Rona Munro (born 7 September 1959) is a Scottish writer. She has written plays for theatre, radio, and television. Her film work includes Ken Loach's Ladybird, Ladybird (1994), Oranges and Sunshine (2010) for Jim Loach and Aimée & Jaguar (1999), co-authored by German director Max Färberböck. Munro is the second cousin (once removed) of Scottish author Angus MacVicar.

She was famous for writing the last serial of the original Doctor Who in 1989, and then writing an episode for the tenth series of the revived Doctor Who in 2017, making her the only writer to work in both the classic and revival eras of Doctor Who.

Career 
Munro's work on Doctor Who was not limited to just Survival (1989) and "The Eaters of Light" (2016). She later novelised both stories for the original and revived range of Target Books, respectively.

Her history cycle The James Plays, James I, James II, and James III, were first performed by the National Theatre of Scotland in summer 2014 in a co-production with Edinburgh International Festival and the National Theatre UK. The plays were staged again in early 2016.  She followed this up with James IV - The Queen of the Fight in 2022. Her other credits include the theatre play Iron which has received many productions worldwide. Other theatre works include plays for the Traverse Theatre Edinburgh (Fugue, Your Turn To Clean The Stair, Strawberries in January translation), Manchester Royal Exchange (Mary Barton, Scuttlers), Plymouth Drum Theatre and Paines Plough (Long Time Dead), and the Royal Shakespeare Company (The Indian Boy, The Astronaut's Chair).

Munro has also contributed eleven dramas to Radio 4's Stanley Baxter Playhouse: First Impressions, Wheeling Them In, The King's Kilt, Pasta Alfreddo at Cafe Alessandro, The Man in the Garden, The Porter's Story, The German Pilot, The Spider, The Showman, Meg's Tale, and The Flying Scotsman.

In 2006 the Lyric Theatre, Hammersmith presented Munro's adaptation of Richard Adams' classic book Watership Down. Her early television work includes episodes of the drama series Casualty (BBC) and, more recently, a BBC film, Rehab, directed by Antonia Bird.

Rona Munro currently lives and works in Scotland. Her play The Last Witch was performed at the 2009 Edinburgh Festival, directed by Dominic Hill, and in 2011 by Dumbarton People's Theatre. In 2018, a production of her adaptation of My Name Is Lucy Barton starring Laura Linney opened in London.

> _ENTRIES PROVIDED_
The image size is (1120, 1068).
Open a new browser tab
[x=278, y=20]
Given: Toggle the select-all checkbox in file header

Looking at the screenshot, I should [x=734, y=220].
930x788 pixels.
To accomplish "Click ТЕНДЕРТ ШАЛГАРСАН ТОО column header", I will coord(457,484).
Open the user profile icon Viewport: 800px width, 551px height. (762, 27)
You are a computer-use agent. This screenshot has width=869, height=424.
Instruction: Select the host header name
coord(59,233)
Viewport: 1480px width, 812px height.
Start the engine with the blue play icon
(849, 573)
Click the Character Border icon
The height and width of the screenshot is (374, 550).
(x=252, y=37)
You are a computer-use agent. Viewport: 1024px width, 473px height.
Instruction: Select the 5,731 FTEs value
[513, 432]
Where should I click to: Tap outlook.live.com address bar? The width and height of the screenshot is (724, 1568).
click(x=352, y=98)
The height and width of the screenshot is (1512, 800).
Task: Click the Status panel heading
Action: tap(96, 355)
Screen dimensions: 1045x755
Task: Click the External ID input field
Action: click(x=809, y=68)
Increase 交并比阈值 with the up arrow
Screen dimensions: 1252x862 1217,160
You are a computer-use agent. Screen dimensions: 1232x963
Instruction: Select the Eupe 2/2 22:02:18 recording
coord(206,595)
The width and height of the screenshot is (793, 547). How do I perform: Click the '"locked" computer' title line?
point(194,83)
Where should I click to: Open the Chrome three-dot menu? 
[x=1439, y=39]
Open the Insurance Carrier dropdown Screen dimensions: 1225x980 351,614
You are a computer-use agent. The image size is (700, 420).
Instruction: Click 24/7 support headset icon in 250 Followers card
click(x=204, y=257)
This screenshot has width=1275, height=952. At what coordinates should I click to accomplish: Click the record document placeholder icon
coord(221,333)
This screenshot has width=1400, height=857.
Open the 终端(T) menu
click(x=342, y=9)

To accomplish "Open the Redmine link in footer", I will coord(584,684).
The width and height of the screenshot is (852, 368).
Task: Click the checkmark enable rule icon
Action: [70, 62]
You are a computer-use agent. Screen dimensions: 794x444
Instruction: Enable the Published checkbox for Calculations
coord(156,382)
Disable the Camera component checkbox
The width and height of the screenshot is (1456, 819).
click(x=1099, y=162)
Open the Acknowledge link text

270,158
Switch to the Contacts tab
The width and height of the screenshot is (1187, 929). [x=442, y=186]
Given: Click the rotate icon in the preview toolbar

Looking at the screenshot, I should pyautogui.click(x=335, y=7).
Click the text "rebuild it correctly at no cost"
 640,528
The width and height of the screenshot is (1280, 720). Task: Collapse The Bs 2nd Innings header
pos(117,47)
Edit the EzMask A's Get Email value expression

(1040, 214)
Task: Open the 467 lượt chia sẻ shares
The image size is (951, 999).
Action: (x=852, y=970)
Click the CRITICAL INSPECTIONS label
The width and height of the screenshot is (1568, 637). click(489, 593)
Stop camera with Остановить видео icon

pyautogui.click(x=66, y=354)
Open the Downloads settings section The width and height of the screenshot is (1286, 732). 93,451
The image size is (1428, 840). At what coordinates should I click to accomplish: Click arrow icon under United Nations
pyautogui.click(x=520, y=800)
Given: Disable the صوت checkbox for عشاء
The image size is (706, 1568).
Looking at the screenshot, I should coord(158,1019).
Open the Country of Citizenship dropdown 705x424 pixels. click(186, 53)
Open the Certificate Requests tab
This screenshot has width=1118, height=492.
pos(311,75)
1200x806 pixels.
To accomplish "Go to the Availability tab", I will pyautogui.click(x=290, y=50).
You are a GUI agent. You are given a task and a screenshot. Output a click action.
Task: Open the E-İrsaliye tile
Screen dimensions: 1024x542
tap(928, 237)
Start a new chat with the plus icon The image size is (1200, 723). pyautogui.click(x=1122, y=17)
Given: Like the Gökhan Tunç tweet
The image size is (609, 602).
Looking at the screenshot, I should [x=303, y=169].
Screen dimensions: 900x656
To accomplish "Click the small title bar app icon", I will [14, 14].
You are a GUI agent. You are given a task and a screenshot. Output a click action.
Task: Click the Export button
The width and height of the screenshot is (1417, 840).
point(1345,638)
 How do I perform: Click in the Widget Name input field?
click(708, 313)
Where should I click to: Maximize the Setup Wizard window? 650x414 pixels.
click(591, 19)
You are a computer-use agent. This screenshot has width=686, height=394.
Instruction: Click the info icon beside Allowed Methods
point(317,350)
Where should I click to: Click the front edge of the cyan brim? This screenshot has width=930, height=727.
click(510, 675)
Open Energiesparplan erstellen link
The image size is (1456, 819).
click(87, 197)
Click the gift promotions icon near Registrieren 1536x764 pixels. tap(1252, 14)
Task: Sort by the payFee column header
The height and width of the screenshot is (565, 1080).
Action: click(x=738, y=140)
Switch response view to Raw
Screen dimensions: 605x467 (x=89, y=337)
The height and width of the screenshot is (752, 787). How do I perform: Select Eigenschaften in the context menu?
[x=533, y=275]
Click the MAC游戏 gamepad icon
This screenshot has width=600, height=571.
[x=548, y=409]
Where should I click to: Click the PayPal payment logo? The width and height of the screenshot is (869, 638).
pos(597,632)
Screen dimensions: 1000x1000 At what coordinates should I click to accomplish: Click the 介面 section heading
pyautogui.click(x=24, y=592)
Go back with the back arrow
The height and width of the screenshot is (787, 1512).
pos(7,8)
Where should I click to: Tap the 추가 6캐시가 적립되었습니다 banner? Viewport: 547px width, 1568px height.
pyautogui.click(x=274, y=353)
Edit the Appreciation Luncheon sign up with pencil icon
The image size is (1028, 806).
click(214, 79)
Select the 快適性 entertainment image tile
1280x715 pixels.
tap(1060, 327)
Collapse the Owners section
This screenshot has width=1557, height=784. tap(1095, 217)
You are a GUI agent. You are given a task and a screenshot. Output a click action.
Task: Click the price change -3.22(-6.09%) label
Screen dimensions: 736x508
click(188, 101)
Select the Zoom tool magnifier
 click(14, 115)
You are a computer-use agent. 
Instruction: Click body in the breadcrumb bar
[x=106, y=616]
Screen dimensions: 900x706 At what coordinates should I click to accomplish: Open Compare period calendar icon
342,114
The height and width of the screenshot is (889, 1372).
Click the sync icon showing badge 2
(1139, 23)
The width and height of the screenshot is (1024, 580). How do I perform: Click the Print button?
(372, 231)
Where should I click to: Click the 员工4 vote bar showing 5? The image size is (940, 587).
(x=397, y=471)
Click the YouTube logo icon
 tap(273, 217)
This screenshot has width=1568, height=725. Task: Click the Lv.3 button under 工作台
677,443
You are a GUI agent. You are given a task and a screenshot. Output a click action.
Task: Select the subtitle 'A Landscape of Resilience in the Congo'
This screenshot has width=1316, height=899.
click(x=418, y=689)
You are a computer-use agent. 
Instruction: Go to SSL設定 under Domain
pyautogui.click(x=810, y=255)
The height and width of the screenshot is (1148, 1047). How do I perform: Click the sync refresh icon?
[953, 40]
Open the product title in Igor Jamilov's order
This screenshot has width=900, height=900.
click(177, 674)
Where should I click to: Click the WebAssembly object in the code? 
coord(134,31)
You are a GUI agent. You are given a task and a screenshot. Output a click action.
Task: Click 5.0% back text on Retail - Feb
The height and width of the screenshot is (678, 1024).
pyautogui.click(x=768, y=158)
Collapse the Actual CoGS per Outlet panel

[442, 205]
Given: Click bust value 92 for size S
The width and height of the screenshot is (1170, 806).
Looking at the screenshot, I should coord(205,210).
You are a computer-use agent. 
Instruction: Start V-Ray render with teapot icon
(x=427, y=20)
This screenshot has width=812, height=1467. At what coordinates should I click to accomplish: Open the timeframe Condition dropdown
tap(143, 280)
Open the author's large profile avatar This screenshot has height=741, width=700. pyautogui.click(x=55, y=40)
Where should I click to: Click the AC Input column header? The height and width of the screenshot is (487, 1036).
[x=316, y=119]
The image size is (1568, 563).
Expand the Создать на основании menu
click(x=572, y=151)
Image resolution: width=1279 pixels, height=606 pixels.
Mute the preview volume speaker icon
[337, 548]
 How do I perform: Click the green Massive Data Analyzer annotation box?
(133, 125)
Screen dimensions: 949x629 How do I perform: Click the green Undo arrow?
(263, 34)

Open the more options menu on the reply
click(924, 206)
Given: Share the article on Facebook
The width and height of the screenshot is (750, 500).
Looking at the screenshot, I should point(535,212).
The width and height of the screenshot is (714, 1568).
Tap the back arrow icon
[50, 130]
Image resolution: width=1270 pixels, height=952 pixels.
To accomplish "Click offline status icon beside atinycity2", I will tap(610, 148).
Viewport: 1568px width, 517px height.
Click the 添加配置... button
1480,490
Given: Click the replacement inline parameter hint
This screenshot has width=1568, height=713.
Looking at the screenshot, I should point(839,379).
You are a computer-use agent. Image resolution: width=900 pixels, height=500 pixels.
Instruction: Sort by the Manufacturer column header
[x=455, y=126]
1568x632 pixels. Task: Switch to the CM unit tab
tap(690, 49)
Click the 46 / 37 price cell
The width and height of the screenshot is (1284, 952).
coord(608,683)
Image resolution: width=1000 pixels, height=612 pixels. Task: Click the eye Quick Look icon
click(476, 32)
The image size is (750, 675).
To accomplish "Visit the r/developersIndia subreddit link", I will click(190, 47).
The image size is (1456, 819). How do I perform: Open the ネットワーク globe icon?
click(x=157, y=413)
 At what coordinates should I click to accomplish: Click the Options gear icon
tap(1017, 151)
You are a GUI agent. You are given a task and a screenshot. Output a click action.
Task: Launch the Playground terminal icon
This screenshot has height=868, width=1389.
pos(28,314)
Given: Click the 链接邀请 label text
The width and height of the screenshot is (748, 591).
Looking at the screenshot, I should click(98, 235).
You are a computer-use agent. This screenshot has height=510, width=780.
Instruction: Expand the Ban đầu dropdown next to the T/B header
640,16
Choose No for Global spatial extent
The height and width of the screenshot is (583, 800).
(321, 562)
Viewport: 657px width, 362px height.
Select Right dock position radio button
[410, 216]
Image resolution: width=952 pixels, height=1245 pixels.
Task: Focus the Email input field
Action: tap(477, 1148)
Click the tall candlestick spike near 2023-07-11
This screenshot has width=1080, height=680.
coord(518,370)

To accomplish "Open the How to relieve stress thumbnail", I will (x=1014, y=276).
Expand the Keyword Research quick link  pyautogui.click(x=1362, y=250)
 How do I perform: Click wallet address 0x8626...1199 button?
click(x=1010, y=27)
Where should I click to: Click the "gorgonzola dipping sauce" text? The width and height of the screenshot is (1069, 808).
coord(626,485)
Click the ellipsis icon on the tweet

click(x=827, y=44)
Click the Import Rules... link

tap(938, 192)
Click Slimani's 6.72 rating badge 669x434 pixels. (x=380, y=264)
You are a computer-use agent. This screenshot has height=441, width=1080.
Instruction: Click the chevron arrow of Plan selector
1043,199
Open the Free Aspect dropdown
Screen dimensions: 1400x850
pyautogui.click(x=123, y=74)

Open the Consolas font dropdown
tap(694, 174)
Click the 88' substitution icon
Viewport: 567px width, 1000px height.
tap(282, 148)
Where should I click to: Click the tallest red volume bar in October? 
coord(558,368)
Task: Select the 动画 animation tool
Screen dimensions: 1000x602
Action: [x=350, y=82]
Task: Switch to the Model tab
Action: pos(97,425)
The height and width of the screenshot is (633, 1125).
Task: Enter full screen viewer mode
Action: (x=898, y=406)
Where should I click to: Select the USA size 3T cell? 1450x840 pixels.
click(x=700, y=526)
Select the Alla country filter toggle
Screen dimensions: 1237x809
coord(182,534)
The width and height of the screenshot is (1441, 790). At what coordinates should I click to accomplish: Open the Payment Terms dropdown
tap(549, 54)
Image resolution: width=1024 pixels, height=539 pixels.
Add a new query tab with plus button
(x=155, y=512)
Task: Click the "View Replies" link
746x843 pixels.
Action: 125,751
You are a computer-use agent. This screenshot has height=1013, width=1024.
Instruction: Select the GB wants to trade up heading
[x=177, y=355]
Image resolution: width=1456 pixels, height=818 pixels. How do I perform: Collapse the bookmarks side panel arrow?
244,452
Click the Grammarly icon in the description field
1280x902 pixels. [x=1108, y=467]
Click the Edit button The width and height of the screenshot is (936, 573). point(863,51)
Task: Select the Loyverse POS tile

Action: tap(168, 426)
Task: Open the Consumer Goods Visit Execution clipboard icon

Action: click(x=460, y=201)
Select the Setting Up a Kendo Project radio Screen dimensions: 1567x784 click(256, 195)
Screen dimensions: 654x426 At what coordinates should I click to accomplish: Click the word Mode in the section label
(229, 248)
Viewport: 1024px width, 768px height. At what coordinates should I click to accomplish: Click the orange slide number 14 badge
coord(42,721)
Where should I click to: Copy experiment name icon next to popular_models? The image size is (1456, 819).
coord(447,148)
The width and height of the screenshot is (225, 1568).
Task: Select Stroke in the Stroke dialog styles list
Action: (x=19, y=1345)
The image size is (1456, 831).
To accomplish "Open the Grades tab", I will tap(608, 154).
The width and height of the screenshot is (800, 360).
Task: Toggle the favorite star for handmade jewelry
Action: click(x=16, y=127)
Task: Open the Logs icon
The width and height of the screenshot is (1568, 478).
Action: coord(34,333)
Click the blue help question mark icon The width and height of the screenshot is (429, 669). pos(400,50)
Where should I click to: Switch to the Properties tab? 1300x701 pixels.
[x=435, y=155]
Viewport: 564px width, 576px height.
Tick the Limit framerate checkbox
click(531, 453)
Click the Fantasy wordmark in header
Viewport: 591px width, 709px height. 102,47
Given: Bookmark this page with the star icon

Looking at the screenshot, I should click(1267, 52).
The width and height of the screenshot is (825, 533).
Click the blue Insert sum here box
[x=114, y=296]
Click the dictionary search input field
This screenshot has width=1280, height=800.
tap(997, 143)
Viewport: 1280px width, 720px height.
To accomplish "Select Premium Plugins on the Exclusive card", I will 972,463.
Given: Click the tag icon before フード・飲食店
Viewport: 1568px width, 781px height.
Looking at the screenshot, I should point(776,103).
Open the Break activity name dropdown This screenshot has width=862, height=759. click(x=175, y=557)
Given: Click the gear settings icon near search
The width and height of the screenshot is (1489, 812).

> _EXERCISE REQUIREMENTS_
Repeat the Rona Munro text, starting with "She was famous" and going on through "Target Books, respectively.", and change "serial" to "story".

> _SOLUTION TO THE PROBLEM_
She was famous for writing the last story of the original Doctor Who in 1989, and then writing an episode for the tenth series of the revived Doctor Who in 2017, making her the only writer to work in both the classic and revival eras of Doctor Who.

Career 
Munro's work on Doctor Who was not limited to just Survival (1989) and "The Eaters of Light" (2016). She later novelised both stories for the original and revived range of Target Books, respectively.